I was given the following question:
Let $G$ be a group, $N_1,N_2\triangleleft G$. Define the function $f:G\to (G/N_1)\times (G/N_2)$ by $f(a)=(aN_1, aN_2).$ Prove that $f$ is a group-homomorphism with kernel $N_1\cap N_2$.
I proceeded to try some things, but I find it hard to prove things when the operations of the groups are not given. I thought that the following would work, but the lack of concrete operations leaves me on defense:
$f(ab)=(abN_1, abN_2) = (aN_1bN_1, aN_2bN_2) = (aN_1, aN_2)(bN_1, bN_2) = f(a)f(b)$.

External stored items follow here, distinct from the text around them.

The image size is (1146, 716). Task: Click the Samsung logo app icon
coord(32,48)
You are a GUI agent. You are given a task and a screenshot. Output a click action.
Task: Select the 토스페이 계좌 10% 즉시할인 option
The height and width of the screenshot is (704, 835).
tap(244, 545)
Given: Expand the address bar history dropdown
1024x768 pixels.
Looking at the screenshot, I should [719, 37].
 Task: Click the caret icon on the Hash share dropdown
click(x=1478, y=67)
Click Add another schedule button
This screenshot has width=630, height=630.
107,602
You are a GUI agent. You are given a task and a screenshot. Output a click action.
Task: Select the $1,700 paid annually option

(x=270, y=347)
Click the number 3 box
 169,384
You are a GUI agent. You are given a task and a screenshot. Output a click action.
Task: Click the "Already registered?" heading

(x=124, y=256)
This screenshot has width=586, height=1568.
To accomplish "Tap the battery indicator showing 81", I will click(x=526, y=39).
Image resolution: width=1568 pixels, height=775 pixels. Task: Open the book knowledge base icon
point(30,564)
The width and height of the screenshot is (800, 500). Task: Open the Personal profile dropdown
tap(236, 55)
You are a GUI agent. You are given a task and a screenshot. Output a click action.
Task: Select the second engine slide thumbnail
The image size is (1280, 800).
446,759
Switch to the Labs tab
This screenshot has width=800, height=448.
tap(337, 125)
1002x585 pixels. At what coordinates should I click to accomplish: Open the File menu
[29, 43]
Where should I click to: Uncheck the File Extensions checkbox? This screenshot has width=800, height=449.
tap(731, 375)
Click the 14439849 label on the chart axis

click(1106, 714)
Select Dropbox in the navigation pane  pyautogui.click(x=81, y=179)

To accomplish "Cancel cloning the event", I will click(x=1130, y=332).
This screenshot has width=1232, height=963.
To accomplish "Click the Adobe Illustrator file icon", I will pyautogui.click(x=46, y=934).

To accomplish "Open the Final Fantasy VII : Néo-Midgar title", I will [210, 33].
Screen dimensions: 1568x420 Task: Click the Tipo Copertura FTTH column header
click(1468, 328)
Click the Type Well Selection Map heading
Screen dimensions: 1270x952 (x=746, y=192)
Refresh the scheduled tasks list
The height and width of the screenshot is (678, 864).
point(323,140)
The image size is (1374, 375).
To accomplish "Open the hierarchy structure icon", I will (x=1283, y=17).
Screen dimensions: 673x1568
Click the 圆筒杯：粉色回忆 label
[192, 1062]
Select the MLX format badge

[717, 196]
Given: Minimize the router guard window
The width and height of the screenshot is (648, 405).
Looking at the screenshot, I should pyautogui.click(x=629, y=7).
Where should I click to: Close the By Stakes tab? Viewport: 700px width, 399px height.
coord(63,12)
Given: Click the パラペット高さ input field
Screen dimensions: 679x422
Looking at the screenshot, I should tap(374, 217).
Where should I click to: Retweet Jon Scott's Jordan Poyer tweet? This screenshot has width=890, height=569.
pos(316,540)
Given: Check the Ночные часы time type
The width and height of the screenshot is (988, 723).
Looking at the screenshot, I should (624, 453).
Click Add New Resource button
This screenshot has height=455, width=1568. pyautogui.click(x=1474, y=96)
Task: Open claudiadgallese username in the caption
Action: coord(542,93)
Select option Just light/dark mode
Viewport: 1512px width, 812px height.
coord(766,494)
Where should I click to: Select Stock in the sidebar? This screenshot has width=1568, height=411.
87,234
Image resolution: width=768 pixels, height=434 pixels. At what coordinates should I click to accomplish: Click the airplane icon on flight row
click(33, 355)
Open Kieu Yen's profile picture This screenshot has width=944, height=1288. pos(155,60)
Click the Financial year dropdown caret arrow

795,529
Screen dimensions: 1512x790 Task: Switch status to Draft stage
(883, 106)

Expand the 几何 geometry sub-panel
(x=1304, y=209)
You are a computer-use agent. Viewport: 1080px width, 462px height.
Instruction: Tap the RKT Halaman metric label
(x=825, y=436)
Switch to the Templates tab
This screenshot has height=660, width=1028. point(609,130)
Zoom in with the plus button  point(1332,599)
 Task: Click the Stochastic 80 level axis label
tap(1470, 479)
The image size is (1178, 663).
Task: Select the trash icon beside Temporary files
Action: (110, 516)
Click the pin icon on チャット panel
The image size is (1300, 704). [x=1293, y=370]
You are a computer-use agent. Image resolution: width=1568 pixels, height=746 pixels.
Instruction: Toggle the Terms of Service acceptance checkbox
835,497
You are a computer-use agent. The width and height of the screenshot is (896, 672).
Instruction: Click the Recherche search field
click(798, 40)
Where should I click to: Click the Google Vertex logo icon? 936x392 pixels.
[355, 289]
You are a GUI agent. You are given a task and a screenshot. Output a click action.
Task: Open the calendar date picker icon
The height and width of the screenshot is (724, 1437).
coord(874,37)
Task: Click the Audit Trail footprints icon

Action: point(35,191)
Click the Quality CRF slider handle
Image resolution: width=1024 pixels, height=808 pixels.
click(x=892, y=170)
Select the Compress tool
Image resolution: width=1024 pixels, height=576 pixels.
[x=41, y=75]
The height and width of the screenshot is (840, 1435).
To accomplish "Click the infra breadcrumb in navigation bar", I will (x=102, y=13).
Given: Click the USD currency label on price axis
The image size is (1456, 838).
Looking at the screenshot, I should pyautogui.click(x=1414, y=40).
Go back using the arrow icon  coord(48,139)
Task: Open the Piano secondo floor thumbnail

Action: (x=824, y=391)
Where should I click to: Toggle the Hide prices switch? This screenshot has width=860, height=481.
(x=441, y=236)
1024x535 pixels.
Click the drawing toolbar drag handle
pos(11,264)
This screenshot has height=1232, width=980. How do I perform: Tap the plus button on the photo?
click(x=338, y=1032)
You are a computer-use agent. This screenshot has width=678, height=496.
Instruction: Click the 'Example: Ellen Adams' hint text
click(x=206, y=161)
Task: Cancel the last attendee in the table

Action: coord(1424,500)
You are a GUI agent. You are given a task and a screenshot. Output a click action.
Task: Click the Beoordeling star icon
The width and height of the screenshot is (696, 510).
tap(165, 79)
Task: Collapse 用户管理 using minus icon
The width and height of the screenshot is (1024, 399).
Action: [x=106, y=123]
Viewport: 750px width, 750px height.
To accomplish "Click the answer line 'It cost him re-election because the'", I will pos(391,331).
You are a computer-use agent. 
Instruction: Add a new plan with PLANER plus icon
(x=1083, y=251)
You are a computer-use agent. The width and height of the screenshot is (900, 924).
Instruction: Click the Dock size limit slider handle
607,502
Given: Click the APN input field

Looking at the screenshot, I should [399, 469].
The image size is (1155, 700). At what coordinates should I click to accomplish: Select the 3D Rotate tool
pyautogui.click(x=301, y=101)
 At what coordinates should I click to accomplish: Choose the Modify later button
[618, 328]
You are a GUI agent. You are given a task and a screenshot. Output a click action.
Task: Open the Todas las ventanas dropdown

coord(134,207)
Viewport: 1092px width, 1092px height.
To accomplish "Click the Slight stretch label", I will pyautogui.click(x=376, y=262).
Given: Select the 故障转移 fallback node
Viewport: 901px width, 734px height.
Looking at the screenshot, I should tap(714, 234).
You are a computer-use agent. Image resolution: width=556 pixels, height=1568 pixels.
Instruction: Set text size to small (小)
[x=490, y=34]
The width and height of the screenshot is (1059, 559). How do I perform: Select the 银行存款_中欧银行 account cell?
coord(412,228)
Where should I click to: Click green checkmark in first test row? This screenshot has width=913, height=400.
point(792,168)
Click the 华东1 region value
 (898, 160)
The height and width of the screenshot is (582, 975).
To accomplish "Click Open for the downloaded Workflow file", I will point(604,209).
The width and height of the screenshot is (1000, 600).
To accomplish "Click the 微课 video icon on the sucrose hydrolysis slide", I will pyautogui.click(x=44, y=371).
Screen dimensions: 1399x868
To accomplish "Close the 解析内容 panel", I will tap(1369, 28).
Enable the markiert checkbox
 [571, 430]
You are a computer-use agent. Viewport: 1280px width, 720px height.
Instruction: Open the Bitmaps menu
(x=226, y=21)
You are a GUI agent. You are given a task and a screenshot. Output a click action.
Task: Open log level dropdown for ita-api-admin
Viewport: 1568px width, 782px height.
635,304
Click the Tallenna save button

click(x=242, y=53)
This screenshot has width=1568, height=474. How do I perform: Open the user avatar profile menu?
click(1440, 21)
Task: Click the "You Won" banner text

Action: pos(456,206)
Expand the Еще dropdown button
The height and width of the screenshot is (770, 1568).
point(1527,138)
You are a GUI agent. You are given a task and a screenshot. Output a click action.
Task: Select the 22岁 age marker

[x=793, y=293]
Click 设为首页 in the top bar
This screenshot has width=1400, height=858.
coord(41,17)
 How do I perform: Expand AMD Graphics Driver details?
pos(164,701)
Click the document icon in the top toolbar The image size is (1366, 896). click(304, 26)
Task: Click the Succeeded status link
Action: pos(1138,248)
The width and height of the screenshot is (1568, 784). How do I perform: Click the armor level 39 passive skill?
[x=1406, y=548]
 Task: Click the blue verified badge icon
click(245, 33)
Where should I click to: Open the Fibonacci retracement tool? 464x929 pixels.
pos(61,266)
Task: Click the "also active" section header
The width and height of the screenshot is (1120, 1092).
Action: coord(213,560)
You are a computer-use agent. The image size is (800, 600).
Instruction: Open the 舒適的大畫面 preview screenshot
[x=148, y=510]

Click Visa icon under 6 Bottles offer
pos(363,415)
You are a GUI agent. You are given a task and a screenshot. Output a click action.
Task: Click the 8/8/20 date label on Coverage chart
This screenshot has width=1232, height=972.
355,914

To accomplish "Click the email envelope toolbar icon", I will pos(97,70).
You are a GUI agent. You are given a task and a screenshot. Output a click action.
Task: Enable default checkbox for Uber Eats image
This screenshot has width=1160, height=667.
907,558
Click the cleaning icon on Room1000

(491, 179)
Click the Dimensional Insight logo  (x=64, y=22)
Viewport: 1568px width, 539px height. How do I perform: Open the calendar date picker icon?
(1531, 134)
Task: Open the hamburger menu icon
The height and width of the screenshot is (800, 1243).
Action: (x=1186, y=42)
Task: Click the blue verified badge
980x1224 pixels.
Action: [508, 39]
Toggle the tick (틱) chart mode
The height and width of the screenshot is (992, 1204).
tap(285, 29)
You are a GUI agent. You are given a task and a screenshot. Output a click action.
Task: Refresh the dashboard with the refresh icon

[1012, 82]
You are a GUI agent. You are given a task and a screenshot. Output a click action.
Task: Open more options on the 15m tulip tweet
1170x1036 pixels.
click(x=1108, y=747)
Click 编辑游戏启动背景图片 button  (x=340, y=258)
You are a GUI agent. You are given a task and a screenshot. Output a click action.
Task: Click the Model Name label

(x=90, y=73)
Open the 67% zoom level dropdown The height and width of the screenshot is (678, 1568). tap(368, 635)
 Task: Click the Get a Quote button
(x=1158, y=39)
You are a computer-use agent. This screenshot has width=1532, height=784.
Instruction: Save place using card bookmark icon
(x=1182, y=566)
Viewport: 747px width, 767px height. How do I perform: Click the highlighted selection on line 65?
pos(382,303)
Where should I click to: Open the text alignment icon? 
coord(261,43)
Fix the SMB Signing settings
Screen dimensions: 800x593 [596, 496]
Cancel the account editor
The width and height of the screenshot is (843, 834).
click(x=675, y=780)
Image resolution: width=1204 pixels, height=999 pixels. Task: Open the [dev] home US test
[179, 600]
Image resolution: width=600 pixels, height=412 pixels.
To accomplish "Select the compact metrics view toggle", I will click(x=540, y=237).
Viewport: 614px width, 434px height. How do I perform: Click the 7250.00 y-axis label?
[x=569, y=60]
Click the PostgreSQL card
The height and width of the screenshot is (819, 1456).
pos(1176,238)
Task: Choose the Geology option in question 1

This would mean that some sort of product $\circ$ would be defined on $(G/N_1)\times (G/N_2)$ by $(a, b)\circ(x,y) = (ax,by)$, but again I can't really find this anywhere concretely. Is this all correct?
For the kernel part: am I looking for $N(f)=\{a\in G: f(a)=(0N_1,0N_2) = (\bar{0}, \bar{0})\}$?
$f$ is a group homomorphism:
$f(ab)=(abN_1, abN_2) = (aN_1bN_1, aN_2bN_2) = (aN_1, aN_2)(bN_1, bN_2) = f(a)f(b)$.
$N(f)=N_1\cap N_2$
(1) Suppose $a\in N_1\cap N_2$, then $aN_1=N_1=\bar{e}$ and $aN_2=N_2=\bar{e}$, so that we have $f(a)=(\bar{e}, \bar{e}).$ So $a\in N(f)$ which means $N_1\cap N_2\subset N(f)$.
(2) Suppose $a\in N(f)$, then $f(a)=(\bar{e}, \bar{e})= (N_1, N_2) = (aN_1, aN_2)$.
Suppose that $a\in N_1\backslash N_2$, then $aN_1=\bar{e}$ but $aN_2\neq \bar{e}$ which contradicts the fact that $f(a)=(\bar{e}, \bar{e})= (N_1, N_2) = (aN_1, aN_2)$. The same contradiction follows from $a\in N_2\backslash N_1$.
So, $a$ must be in both $N_1$ and $N_2$, which gives us $N(f)\subset N_1\cap N_2$.
From (1) and (2) we can conclude that $N(f)=N_1\cap N_2$.